Work to do
**A)** Answer these questions about the border-search excerpt below, one answer per line, marked like the questions:
(i) Which two national interests are weighed against the privacy rights of the individual traveler?
(ii) How does the excerpt describe the reasonable suspicion test as this court applies it?
(iii) Which case is quoted for the principle that a greater intrusion requires a greater reason?
**B)** Write the passage that follows the border-search excerpt below, starting after its final sentence.

Page extract
● ● ● ●
551 F.2d at 994. The emerging rule, peculiarly applicable to border situations is a reflection of the recognition by this and other courts of our national interests in self-protection and protection of tariff revenue, balanced against the privacy rights of the individual traveler.
The reasonable suspicion test as applied by this court is a flexible one. As we stated in United States v. Afanador, 567 F.2d 1325, 1328 (5th Cir. 1978),
“the greater the intrusion, the greater must be the reason for conducting a search that results in such invasion” .... Thus, what constitutes “reasonable suspicion” to justify a particular search may not suffice to justify a more intrusive or demeaning search, (citations omitted.)
● ● ● ●
Material supplied
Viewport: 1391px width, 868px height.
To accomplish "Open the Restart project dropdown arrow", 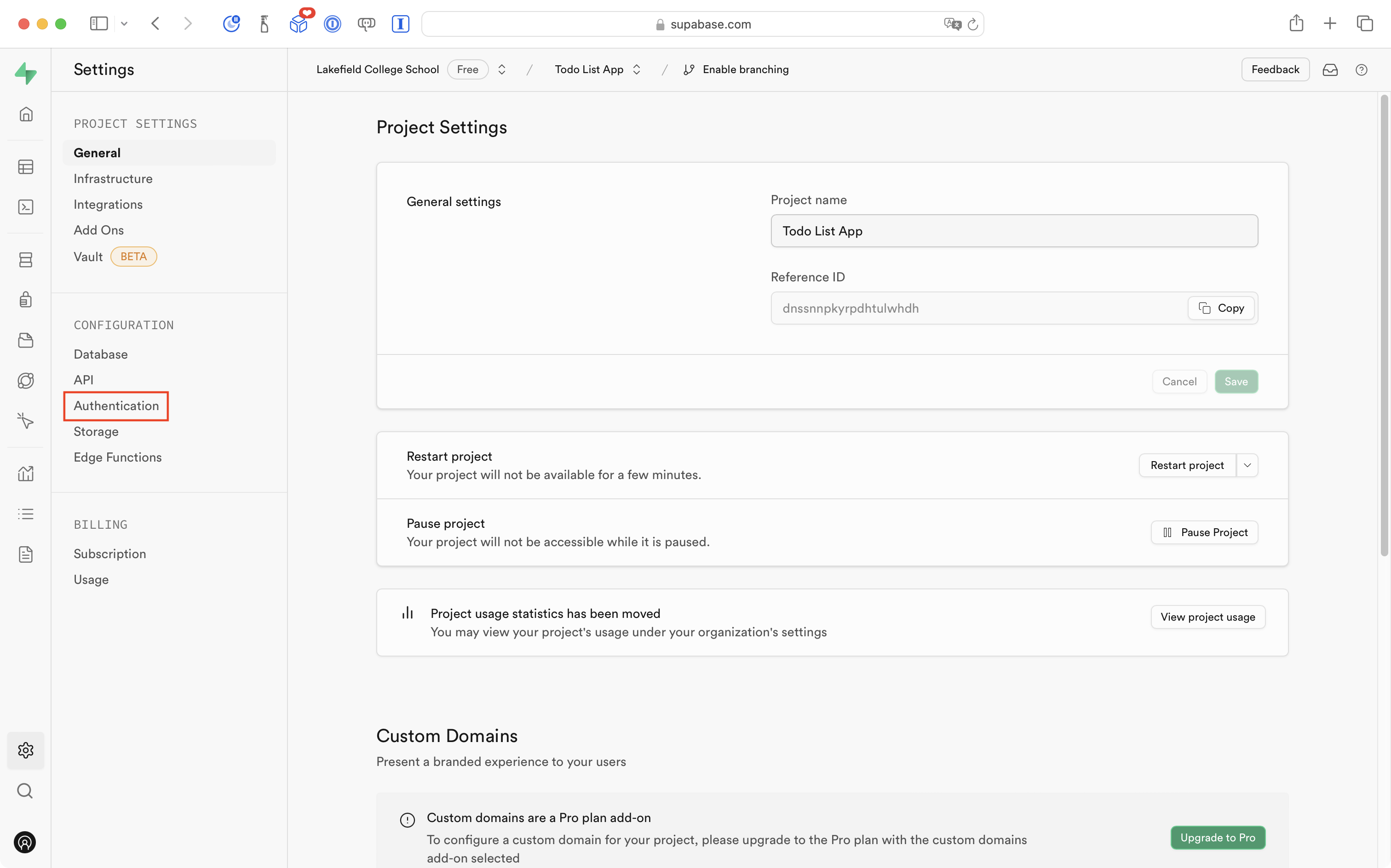I will (1247, 465).
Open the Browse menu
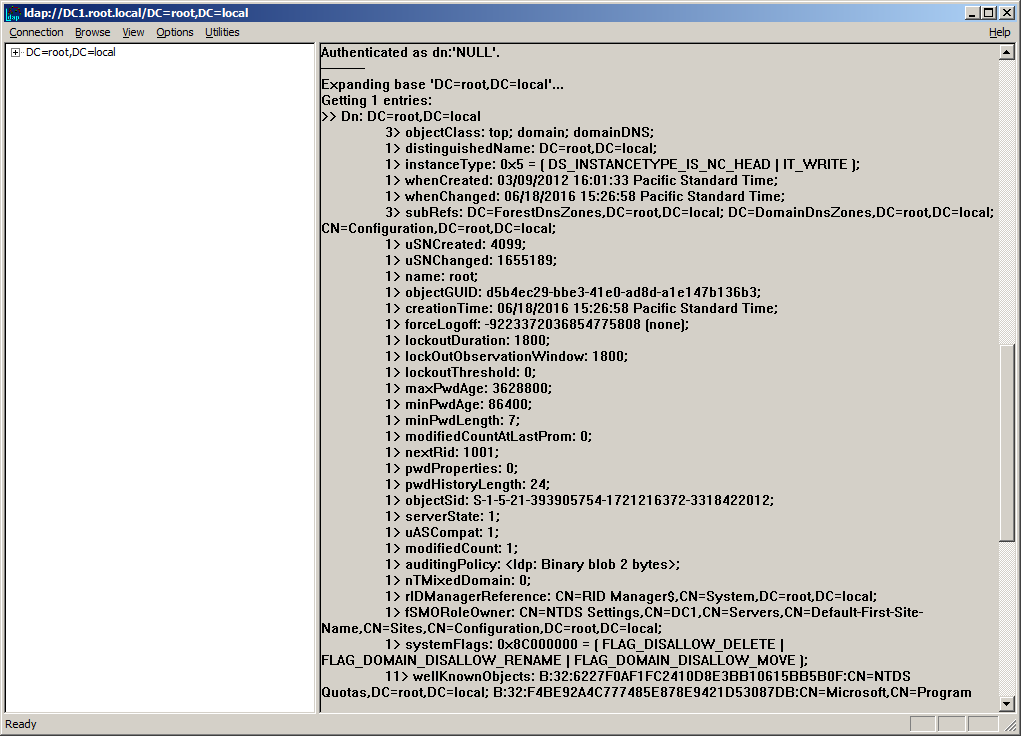This screenshot has height=736, width=1021. (x=92, y=32)

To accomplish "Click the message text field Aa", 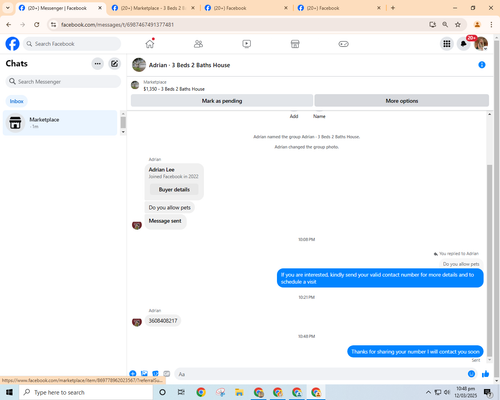I will [x=320, y=374].
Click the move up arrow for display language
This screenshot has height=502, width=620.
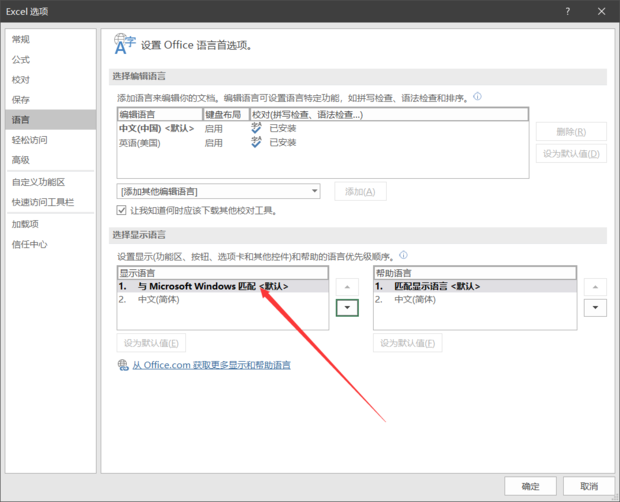coord(347,287)
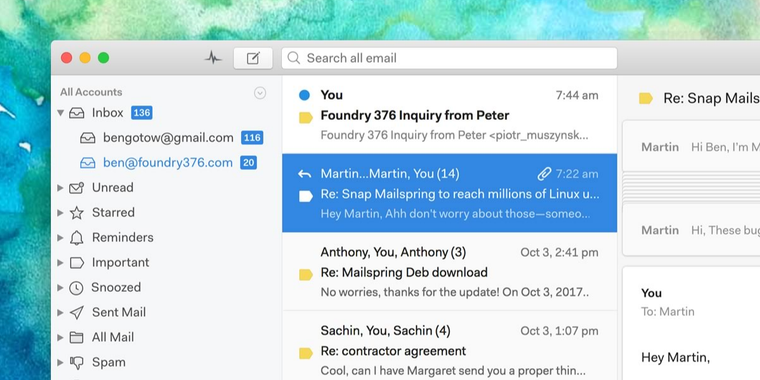The height and width of the screenshot is (380, 760).
Task: Select the ben@foundry376.com inbox
Action: [x=168, y=163]
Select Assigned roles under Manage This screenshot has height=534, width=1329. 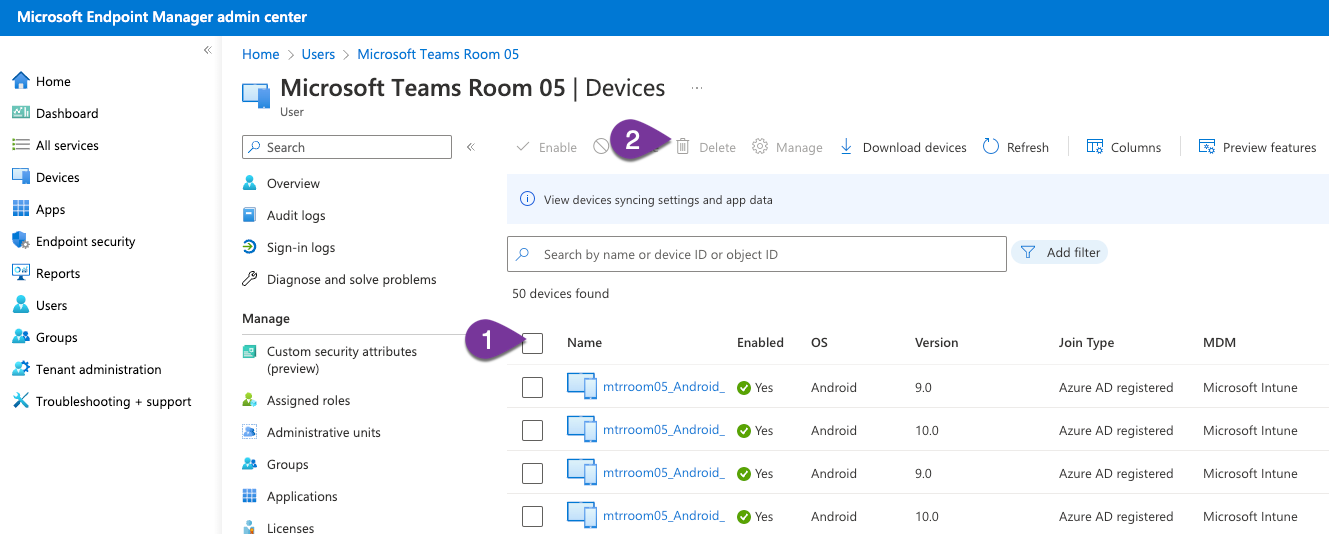[x=308, y=401]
● ● ● ●
Final results
**A)**
(i) Self-protection and protection of tariff revenue.
(ii) As a flexible one.
(iii) United States v. Afanador, 567 F.2d 1325, 1328 (5th Cir. 1978).

**B)**
Many of our strip search cases have been largely concerned with the application of this flexible standard under varying facts. See United States v. Walters, 591 F.2d 1195 (5th Cir.), cert. denied, 442 U.S. 945, 99 S.Ct. 2892, 61 L.Ed.2d 317 (1979); United States
II
This case presents us with the question of whether a “pat-down” or other less intrusive border search must, like a strip search, rest on reasonable suspicion. In our previous cases on this issue, the court found that reasonable suspicion was present, and therefore did not make a detailed inquiry into the appropriate standard. United States v. Rice, 635 F.2d 409 (5th Cir. 1981); United States v. Klein, 592 F.2d 909 (5th Cir. 1979); United States v. Chiarito, 507 F.2d 1098 (5th Cir.), cert. denied, 423 U.S. 824, 96 S.Ct. 38, 46 L.Ed.2d 40 (1975). Where an airline passenger was compelled to empty his pockets, disclosing contraband, we “h[e]ld that those who actually present themselves for boarding on an air carrier, like those seeking entrance into the country, are subject to a search based on mere or unsupported suspicion.” United States v. Skipwith, 482 F.2d 1272, 1276 (5th Cir. 1973). We have never, though, specifically addressed the standard to be applied in pat-down searches at the border. We now hold that “mere suspicion” is enough for these searches, that is, that they are a part of routine border inspection.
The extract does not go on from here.